Announcements from prosecutors in the cities of Koblenz and Oldenburg indicated that the operator of the marketplace was headquartered somewhere near the border between Germany and Denmark. The marketplace’s server was officially turned off yesterday.
“Police in the northern city of Oldenburg ‘were able to arrest the alleged operator of the suspected world’s largest illegal marketplace on the darknet, the DarkMarket, at the weekend,’ prosecutors said in a statement,” according to Barron’s.
The illegal marketplace for drugs, SIM cards, stolen and fake credit card data, counterfeit money and more reportedly ramped up in usage this past year as many dealers had to take their businesses online due to the COVID-19 pandemic.
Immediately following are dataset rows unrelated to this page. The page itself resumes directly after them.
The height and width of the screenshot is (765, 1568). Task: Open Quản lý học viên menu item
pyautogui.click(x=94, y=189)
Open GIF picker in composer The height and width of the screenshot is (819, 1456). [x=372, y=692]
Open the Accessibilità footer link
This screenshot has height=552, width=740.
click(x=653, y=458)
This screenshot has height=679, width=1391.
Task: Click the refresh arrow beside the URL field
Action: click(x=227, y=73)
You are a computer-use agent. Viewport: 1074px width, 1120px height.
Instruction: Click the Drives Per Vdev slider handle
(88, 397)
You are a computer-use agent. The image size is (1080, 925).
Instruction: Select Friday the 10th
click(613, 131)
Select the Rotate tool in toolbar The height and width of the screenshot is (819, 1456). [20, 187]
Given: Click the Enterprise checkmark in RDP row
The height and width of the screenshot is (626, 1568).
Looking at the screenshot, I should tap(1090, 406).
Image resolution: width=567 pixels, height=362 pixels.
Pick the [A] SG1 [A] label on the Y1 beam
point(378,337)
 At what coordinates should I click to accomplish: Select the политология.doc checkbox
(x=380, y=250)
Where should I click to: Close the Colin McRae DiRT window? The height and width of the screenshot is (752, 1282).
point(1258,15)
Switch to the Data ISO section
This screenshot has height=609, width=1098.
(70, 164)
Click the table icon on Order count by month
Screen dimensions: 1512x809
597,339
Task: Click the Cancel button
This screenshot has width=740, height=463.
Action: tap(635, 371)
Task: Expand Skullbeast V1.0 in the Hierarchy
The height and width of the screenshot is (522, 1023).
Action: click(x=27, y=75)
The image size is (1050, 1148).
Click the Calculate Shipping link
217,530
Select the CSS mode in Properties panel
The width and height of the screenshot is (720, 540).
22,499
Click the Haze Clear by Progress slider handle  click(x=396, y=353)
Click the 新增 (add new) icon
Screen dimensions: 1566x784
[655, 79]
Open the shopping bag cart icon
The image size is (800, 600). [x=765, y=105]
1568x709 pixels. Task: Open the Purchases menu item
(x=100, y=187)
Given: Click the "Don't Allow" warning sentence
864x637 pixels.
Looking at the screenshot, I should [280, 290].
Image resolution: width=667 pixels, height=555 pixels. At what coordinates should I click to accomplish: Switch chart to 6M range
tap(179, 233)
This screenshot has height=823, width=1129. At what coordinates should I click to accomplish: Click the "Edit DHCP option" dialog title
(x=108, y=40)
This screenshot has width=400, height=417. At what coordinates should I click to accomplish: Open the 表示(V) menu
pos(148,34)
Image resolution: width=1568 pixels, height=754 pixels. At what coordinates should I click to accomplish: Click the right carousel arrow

With just a few clicks of a button, customers could buy what they pleased from any of the 2,400-plus vendors on the marketplace by paying with the censorship-resistant currency bitcoin. There was a total of 4,650 BTC and 12,800 of the shitcoin XMR involved in over 320,000 transactions facilitated by the marketplace, according to prosecutors.
Darknet marketplaces have long been active use cases for bitcoin. Bitcoin’s censorship-resistant qualities assure that users can rely on it to buy goods on the black market, regardless of third-party restrictions or global borders. It should be noted, however, that the use of bitcoin is pseudonymous, not completely anonymous.